» TRY IT
Taking the listing below, restate word for word each line from the line with "Select the 1M timeframe tab" to the line with "Given: Open Меркулова Анастасия user link", ends included, and stop there.

» EXTRACTED ENTRIES
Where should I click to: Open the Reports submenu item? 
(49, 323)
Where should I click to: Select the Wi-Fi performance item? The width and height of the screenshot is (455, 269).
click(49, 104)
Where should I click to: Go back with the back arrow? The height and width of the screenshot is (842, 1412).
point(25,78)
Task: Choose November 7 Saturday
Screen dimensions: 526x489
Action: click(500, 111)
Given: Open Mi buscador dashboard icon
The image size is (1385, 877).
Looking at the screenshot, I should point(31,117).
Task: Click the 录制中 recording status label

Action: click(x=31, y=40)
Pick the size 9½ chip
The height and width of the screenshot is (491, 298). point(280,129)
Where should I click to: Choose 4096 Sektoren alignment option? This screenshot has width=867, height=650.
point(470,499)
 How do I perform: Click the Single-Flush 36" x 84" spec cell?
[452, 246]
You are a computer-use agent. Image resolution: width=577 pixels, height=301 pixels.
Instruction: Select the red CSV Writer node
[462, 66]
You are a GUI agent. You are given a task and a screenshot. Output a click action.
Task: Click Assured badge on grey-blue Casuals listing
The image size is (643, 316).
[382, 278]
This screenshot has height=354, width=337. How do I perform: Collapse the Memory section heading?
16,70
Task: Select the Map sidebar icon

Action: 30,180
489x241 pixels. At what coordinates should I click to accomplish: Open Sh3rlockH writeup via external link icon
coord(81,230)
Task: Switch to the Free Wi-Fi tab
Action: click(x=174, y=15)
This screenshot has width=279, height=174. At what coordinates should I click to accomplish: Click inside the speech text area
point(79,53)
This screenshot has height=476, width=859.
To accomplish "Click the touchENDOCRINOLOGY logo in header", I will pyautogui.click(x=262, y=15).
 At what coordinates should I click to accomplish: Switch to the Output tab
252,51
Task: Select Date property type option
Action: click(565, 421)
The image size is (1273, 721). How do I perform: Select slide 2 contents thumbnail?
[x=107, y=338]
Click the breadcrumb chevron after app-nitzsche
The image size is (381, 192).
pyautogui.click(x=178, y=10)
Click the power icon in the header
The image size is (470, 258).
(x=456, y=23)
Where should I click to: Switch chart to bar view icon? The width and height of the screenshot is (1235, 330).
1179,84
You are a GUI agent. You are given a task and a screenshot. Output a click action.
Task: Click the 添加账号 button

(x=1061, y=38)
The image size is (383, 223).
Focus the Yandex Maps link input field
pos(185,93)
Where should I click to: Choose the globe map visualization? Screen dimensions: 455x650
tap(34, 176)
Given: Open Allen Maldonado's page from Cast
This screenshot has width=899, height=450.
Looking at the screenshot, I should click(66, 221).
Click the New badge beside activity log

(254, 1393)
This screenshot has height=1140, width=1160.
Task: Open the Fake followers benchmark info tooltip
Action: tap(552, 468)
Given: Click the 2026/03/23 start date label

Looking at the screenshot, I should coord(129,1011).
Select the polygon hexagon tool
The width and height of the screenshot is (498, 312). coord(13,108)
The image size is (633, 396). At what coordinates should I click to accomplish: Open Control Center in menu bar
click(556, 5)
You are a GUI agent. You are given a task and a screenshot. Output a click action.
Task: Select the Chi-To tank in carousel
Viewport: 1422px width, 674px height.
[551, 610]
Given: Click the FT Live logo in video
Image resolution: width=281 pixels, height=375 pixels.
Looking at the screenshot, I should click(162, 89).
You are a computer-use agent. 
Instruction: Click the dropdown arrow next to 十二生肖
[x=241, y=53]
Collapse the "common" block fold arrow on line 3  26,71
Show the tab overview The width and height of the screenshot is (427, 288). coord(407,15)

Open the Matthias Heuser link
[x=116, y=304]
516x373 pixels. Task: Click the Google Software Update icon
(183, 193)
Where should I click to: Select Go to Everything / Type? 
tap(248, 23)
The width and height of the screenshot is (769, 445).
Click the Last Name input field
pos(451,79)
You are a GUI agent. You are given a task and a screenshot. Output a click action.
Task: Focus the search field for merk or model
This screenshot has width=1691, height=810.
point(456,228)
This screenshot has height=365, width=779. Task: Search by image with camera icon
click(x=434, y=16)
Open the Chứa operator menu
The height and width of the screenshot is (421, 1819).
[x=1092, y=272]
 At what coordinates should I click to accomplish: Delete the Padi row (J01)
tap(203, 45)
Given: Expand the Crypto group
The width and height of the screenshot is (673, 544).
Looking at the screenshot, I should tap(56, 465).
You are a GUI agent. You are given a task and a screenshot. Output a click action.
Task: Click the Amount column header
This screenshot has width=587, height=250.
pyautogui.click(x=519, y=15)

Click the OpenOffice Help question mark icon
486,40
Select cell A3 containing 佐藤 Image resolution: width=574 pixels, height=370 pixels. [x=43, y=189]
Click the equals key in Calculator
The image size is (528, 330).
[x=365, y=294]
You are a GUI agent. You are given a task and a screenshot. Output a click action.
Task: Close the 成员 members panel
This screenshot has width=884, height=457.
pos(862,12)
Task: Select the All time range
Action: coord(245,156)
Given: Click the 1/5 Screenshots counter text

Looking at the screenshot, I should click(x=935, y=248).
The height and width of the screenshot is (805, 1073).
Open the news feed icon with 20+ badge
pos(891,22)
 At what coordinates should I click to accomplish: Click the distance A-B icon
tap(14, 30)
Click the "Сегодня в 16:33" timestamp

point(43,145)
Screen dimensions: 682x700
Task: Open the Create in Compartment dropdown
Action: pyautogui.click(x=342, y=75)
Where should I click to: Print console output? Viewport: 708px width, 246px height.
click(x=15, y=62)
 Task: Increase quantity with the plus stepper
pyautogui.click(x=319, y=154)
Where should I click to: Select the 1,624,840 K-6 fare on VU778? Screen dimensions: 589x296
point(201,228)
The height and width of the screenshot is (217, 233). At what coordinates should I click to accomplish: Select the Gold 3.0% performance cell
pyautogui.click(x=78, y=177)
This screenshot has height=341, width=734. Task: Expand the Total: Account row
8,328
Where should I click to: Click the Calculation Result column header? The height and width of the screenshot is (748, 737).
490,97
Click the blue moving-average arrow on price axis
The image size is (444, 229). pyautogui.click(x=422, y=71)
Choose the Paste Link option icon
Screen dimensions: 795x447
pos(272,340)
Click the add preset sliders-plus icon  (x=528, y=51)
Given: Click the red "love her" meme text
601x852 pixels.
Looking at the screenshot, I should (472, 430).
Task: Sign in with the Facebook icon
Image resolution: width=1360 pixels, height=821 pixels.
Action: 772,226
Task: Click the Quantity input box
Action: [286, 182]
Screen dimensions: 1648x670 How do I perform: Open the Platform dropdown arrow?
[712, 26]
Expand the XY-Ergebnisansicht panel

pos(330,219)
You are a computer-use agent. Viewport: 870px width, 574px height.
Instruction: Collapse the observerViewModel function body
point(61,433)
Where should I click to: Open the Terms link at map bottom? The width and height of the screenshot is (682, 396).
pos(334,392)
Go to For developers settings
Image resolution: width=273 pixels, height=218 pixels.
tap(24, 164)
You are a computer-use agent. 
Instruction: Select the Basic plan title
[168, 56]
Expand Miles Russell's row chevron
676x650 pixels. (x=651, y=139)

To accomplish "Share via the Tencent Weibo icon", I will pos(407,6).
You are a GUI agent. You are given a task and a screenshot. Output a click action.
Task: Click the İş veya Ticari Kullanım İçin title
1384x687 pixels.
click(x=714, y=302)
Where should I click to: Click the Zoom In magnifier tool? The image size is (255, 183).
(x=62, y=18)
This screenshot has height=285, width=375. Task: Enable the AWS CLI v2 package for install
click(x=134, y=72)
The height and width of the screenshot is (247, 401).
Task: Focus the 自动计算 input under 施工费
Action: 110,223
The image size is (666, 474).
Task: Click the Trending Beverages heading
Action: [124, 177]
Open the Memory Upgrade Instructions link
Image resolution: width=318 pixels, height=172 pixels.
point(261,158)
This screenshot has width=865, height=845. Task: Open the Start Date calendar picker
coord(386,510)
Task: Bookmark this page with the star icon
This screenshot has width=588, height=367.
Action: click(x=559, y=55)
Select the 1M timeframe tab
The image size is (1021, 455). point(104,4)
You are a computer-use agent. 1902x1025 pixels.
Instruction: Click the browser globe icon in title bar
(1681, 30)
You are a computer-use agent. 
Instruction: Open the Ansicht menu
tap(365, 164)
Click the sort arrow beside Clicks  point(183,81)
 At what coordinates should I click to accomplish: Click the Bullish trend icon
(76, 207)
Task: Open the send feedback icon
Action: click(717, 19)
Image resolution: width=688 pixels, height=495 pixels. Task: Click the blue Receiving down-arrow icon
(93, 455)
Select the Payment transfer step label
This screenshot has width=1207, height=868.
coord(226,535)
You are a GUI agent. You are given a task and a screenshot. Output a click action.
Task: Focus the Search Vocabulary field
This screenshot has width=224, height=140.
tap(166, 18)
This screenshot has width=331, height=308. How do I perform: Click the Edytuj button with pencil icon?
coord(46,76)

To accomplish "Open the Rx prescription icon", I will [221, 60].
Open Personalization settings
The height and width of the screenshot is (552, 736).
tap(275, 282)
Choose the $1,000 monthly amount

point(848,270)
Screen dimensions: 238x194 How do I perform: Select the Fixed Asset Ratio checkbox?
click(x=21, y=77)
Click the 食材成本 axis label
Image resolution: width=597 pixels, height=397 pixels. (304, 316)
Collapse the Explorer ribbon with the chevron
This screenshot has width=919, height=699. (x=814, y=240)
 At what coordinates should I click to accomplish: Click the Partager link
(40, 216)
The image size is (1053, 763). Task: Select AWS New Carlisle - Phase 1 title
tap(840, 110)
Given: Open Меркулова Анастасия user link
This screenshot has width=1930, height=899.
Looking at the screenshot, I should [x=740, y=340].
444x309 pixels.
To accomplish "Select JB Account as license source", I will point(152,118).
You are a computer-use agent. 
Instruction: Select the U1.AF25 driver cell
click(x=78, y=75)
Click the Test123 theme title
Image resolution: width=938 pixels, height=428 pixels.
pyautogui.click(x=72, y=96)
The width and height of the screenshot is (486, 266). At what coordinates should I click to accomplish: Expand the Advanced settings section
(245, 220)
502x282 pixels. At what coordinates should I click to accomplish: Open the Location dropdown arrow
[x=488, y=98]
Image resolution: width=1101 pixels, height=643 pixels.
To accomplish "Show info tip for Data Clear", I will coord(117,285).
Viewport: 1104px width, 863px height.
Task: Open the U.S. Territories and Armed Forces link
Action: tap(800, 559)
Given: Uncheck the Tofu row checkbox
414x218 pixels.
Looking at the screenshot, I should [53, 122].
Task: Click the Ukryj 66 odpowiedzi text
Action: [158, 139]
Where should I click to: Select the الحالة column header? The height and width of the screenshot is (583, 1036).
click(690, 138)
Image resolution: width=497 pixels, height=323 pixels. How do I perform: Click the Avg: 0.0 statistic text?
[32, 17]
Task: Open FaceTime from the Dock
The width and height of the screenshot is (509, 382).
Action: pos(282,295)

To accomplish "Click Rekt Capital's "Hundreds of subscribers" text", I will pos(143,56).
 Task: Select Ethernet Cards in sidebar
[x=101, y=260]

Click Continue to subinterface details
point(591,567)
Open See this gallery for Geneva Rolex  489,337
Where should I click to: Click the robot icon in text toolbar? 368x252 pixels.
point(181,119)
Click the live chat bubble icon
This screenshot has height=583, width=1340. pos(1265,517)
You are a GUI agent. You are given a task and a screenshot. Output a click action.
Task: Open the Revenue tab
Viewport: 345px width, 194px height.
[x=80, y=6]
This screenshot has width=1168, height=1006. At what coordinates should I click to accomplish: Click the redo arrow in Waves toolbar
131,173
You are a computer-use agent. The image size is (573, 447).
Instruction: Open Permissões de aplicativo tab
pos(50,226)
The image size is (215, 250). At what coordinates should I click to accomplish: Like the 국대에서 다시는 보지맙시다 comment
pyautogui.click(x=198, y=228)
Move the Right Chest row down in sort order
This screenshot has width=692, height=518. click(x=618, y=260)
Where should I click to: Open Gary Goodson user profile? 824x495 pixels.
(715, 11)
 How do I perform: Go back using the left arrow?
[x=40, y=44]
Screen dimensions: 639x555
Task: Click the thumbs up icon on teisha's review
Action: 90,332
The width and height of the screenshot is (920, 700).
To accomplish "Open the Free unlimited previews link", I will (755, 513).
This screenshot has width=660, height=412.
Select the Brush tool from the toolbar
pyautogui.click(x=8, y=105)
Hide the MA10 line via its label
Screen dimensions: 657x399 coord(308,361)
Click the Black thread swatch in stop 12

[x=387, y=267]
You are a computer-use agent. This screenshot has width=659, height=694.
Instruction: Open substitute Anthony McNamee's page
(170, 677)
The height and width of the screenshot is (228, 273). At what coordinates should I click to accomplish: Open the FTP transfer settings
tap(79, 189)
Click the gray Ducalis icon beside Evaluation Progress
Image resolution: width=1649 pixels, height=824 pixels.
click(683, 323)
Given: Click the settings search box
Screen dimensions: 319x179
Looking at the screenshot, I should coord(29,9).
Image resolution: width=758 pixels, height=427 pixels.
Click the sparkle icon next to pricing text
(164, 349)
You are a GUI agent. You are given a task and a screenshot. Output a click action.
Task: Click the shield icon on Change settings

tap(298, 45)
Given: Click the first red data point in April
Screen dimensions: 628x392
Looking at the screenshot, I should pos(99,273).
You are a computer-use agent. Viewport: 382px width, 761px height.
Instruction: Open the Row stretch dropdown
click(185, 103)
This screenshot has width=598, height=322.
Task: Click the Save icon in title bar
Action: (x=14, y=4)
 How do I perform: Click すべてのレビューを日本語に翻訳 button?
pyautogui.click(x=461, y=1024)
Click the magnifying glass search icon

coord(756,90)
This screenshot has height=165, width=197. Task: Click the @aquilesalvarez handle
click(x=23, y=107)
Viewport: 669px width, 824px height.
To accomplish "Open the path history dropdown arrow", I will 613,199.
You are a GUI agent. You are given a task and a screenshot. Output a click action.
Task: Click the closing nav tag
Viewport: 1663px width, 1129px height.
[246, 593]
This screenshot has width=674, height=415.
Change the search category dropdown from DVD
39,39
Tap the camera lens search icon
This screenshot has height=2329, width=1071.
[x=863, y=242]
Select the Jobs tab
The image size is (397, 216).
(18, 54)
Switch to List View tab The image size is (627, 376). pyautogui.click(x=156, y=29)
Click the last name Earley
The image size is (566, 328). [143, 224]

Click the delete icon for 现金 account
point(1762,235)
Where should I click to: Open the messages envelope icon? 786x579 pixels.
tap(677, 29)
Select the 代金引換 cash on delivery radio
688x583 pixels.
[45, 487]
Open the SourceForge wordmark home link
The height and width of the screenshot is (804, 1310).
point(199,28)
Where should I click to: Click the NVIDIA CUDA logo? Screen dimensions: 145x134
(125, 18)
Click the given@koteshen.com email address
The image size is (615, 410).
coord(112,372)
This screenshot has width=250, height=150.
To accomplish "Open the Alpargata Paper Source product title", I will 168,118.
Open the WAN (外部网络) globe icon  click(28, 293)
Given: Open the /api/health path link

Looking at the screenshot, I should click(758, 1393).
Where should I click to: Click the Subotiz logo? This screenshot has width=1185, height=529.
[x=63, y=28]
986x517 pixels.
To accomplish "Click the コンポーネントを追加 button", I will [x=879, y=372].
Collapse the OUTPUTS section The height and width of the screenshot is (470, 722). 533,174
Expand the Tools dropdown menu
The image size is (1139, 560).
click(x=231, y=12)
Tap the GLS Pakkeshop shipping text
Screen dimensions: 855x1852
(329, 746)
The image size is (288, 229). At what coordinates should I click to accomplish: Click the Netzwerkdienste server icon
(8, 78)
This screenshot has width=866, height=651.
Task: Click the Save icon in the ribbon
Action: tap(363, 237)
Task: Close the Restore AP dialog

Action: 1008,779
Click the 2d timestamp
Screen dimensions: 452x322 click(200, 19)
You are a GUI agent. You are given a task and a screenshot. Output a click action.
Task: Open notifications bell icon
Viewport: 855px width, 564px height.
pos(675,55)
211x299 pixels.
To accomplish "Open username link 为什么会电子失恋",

» SOLUTION
Select the 1M timeframe tab
The image size is (1021, 455). point(104,4)
You are a computer-use agent. 1902x1025 pixels.
Instruction: Click the browser globe icon in title bar
(1681, 30)
You are a computer-use agent. 
Instruction: Open the Ansicht menu
tap(365, 164)
Click the sort arrow beside Clicks  point(183,81)
 At what coordinates should I click to accomplish: Click the Bullish trend icon
(76, 207)
Task: Open the send feedback icon
Action: click(717, 19)
Image resolution: width=688 pixels, height=495 pixels. Task: Click the blue Receiving down-arrow icon
(93, 455)
Select the Payment transfer step label
This screenshot has width=1207, height=868.
coord(226,535)
You are a GUI agent. You are given a task and a screenshot. Output a click action.
Task: Focus the Search Vocabulary field
This screenshot has width=224, height=140.
tap(166, 18)
This screenshot has width=331, height=308. How do I perform: Click the Edytuj button with pencil icon?
coord(46,76)

To accomplish "Open the Rx prescription icon", I will [221, 60].
Open Personalization settings
The height and width of the screenshot is (552, 736).
tap(275, 282)
Choose the $1,000 monthly amount

point(848,270)
Screen dimensions: 238x194 How do I perform: Select the Fixed Asset Ratio checkbox?
click(x=21, y=77)
Click the 食材成本 axis label
Image resolution: width=597 pixels, height=397 pixels. (304, 316)
Collapse the Explorer ribbon with the chevron
This screenshot has width=919, height=699. (x=814, y=240)
 At what coordinates should I click to accomplish: Click the Partager link
(40, 216)
The image size is (1053, 763). Task: Select AWS New Carlisle - Phase 1 title
tap(840, 110)
Given: Open Меркулова Анастасия user link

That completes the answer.